Never Again also has a very strong S/M aesthetic, recognizable as such by everyone. But the aesthetic is twisted through the function of the swings. I designed them based on regular love swings. But they were all double-hung. So they really couldn’t be used as regular love swings. When no one was using the swings, the space almost seemed morgue-like, reflecting the atmosphere of the Hamburger Bahnhof as it was at that time. I wanted, besides other things, to bring some life into the rooms of the museum. So, in that sense perhaps, Never Again was very specific to the Hamburger Bahnhof. But still, I don’t think that it’s really a site-specific installation, because it’s a work that raises issues that relate to a lot of other art institutions as well. I mean, the logic of Never Again is not that different from that of Plastered (1998), because both works seek to shake the postulate of a museum as a place for dead art, or for the sublime experience of art, what is public, what is private, and so on.

It occurs to me that you’ve mentioned the word “space” quite a lot in our discussion. What exactly does this concept mean to you?

“Space” is something I always think about in English. I don’t use the word as much in Italian or German as I do in English. Space is for me all about construction. By construction I mean communication, language, sculptures, systems, situations… actually, pretty much everything.

The title of my first, very thin monograph catalogue is Platz Machen (1994). The title has a twist: in German it means something between to clean up or to get rid of something, and the imperative that one says to a dog in order to get it to sit. For the cover I used a photograph I took from an airplane approaching Los Angeles, an endless landscape of single-family houses: beautiful and scary at the same time. Space is always something that is possible to occupy, physically with works or just with ideas, with language.


 Monica Bonvicini, Leather Tools, 2009Leather Tools, 2009


Are formal and aesthetic questions important for you?

Such questions aren’t really my main concern. On the other hand, I certainly appreciate a work that brings the formal and aesthetic components together in a clear way. I don’t need to have too much elaboration or spin. I like artworks that get to the point very quickly.

Yes, your works certainly do get to the point, but a lot happens along the way. Indeed, I’ve often been intrigued by the underlying humor in your work. Do you consider humor to be an important component of your artistic production? Or would satire be a better way to define the ludic dimension in much of your art?

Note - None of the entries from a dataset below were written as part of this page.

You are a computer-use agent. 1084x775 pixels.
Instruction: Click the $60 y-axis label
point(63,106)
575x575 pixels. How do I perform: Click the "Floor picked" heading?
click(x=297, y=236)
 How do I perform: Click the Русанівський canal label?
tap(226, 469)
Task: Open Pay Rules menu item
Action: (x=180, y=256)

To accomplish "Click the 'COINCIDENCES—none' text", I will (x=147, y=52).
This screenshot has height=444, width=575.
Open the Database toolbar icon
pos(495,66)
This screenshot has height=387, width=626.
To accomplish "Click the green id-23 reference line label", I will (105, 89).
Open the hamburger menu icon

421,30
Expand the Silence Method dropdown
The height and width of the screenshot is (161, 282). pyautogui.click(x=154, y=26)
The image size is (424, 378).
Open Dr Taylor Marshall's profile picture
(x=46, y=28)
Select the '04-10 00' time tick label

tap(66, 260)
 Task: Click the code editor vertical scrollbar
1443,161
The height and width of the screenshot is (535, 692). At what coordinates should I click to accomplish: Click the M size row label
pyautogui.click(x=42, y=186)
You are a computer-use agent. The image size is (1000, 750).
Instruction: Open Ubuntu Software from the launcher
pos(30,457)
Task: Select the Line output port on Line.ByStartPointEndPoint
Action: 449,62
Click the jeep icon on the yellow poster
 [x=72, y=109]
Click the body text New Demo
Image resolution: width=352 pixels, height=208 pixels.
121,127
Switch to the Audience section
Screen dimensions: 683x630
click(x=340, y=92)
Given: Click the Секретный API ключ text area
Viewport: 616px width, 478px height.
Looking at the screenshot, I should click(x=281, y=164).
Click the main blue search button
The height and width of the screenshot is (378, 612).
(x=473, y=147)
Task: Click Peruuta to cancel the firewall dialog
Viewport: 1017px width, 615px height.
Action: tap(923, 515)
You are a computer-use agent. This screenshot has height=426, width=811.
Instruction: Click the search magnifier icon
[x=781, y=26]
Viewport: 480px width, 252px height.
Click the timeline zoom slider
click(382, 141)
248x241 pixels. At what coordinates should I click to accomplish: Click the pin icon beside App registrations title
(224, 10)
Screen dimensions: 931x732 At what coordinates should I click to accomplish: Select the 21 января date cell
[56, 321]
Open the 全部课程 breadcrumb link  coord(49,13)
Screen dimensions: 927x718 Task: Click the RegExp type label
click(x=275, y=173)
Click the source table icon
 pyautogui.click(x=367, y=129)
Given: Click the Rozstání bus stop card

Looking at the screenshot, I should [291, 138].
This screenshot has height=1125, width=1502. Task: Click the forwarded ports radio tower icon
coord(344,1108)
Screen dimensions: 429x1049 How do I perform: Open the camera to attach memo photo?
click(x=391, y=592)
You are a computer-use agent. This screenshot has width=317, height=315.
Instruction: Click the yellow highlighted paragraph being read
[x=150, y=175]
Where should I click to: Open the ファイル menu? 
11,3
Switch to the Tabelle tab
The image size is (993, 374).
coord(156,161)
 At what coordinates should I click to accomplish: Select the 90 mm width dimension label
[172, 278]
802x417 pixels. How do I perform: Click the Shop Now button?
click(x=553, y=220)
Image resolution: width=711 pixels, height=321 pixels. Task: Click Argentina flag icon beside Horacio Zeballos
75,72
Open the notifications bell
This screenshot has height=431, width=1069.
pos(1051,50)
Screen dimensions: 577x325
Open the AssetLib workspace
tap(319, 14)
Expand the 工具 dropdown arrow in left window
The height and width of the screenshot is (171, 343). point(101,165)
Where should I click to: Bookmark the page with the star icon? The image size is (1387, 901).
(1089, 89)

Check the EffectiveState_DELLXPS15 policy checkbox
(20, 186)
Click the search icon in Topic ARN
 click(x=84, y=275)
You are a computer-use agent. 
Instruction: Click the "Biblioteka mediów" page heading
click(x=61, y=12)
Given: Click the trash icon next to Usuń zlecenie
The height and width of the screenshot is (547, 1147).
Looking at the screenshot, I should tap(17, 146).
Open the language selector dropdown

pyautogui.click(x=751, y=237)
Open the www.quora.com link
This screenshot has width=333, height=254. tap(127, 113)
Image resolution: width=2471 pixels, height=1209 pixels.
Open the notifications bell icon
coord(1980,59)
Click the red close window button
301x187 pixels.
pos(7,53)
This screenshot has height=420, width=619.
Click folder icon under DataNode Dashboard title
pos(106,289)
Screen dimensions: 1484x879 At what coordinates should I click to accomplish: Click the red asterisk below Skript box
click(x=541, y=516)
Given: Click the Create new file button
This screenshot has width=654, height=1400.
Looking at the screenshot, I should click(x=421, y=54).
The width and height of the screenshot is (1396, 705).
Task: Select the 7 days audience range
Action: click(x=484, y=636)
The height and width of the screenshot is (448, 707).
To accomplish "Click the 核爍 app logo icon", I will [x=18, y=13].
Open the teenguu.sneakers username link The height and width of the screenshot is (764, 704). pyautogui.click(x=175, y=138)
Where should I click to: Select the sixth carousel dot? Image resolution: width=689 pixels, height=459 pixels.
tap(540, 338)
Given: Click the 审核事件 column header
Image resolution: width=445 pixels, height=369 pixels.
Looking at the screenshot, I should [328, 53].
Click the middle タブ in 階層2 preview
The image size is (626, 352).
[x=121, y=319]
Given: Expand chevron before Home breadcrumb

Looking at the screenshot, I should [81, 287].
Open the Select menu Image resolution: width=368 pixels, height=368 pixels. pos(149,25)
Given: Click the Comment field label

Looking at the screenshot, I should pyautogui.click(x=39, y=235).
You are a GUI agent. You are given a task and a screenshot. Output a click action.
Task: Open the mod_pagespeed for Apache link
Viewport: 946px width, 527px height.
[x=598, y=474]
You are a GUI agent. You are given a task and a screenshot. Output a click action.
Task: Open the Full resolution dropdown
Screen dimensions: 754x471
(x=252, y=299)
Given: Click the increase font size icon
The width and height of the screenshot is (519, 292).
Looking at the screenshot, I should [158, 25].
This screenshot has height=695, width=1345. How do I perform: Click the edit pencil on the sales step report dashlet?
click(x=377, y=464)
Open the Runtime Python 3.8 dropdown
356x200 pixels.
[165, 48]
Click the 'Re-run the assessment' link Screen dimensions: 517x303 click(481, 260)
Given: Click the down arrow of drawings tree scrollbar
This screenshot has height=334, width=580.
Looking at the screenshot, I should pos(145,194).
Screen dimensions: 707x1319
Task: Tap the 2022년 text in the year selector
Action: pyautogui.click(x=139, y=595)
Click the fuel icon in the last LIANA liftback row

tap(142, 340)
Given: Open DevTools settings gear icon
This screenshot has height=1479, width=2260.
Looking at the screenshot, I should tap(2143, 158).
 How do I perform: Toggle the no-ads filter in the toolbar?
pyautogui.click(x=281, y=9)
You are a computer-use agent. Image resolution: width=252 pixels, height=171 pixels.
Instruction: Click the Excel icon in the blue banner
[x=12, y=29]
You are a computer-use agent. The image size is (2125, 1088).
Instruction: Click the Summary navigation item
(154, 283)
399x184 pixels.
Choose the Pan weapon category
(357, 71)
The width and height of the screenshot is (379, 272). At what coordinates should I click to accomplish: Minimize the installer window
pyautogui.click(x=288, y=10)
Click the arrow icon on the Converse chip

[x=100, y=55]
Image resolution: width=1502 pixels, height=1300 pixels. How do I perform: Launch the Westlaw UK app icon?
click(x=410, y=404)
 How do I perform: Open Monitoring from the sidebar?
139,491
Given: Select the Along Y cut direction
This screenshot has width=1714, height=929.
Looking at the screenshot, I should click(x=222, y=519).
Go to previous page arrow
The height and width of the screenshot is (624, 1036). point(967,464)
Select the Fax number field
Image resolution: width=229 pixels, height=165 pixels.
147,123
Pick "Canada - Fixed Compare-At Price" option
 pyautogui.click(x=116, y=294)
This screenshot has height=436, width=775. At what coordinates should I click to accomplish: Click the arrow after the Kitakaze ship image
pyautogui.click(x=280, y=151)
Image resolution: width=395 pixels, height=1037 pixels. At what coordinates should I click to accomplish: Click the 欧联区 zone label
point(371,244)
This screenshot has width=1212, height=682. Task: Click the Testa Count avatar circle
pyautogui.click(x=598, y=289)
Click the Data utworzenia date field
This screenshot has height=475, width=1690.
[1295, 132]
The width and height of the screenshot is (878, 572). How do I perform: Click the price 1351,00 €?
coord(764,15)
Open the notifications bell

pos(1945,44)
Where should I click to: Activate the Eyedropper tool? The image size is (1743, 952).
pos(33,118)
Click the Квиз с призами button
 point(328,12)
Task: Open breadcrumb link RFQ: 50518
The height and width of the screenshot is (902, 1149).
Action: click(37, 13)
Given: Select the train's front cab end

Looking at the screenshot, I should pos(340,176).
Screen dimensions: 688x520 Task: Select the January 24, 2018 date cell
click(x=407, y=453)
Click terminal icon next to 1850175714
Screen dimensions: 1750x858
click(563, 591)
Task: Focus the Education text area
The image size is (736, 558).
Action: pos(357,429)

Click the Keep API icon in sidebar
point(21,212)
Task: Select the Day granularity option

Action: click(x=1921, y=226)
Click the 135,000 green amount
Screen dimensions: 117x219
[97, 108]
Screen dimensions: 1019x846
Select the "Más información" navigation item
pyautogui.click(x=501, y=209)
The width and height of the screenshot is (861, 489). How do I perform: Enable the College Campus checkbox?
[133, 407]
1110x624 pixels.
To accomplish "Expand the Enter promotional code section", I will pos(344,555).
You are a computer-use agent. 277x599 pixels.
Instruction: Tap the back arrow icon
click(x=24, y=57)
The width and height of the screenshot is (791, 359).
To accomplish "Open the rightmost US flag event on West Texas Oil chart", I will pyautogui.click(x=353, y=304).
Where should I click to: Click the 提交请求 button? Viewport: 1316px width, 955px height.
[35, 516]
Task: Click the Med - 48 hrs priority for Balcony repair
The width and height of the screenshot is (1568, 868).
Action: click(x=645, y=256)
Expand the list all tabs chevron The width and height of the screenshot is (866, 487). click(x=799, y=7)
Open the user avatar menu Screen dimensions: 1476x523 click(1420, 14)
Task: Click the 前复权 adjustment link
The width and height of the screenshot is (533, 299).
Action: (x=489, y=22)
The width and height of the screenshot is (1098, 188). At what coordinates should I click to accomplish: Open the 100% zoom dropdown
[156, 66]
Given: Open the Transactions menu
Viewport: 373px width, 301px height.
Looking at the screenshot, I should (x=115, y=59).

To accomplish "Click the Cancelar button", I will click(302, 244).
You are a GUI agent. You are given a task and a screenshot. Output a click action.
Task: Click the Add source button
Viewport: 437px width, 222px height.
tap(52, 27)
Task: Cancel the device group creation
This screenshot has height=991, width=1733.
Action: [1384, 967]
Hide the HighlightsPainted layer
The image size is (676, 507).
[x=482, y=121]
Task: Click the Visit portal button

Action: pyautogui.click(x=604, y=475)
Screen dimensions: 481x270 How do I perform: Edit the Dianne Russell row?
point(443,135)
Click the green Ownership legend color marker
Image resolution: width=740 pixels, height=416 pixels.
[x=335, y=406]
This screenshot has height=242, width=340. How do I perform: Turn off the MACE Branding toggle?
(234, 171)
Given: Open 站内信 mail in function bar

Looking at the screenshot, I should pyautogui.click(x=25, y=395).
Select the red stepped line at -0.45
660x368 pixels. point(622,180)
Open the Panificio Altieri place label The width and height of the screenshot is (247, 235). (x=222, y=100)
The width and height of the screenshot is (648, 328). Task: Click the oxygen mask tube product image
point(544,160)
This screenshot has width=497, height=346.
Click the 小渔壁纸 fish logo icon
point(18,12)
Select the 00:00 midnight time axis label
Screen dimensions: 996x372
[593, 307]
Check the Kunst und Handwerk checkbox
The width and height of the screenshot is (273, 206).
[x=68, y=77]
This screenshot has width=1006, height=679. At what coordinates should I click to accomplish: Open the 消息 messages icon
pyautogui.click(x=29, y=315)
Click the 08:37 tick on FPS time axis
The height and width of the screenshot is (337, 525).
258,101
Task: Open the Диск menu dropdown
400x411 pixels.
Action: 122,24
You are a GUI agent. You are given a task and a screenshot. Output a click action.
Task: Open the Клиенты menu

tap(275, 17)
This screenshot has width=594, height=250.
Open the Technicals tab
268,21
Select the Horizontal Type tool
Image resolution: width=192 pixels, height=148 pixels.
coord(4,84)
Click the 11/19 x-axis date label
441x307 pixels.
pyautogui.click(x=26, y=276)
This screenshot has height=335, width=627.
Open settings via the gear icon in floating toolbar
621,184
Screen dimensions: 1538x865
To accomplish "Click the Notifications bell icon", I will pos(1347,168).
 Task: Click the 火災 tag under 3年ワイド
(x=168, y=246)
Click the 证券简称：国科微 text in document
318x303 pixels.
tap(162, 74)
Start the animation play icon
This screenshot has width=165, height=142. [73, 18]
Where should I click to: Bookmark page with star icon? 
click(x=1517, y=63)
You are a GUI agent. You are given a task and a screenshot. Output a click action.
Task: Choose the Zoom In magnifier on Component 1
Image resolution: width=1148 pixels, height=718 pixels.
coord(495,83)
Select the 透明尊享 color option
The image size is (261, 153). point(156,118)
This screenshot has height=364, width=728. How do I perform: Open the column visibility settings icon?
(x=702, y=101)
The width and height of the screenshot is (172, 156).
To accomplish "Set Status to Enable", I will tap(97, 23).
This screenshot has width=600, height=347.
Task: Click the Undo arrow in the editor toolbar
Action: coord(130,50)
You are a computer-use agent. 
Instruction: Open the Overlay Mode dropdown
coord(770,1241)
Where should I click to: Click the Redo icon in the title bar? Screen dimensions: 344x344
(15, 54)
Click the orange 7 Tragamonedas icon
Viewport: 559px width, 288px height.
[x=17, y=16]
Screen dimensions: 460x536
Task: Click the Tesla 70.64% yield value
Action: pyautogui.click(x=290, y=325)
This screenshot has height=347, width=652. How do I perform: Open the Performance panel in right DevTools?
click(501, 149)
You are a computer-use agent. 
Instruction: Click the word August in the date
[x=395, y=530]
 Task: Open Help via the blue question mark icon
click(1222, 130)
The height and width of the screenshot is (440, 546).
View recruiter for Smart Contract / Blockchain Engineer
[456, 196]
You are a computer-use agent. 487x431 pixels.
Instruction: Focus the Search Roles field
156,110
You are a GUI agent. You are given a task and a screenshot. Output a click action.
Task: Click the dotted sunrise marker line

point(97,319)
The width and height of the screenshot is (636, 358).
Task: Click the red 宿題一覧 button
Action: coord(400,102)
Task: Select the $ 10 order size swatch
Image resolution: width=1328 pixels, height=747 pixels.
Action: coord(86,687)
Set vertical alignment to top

Satire? No. I think humor is more individual, less classified, and institutionalized than satire. I like and appreciate satire, its history, but humor is something else. It’s the door in the wall where there is no door. Satire can stay in the room, it doesn’t need to break through or out. The humor in my work has a lot do to with teasing, both the audience and myself. It’s not about a statement or a joke that’s perfect for the weekly news, but about, at least in the good cases, creating a state of timeless instability, or of non-judgment, or even something very close to embarrassment. I believe that humor is important and even necessary in order to avoid art’s falling into didacticism or arrogance. When it really comes down to it, all of the artists and artworks that I appreciate have a healthy dose of humor, even if critics often miss it.

So, yes, humor is an important component of my work. I find that it enables art to surprise, to twist expectations, to put into question all pre-existing judgments and conventions. And yet, humor isn’t something that’s very easy to explain. It’s probably the most unspeakable, inarticulable thing there is in social interaction.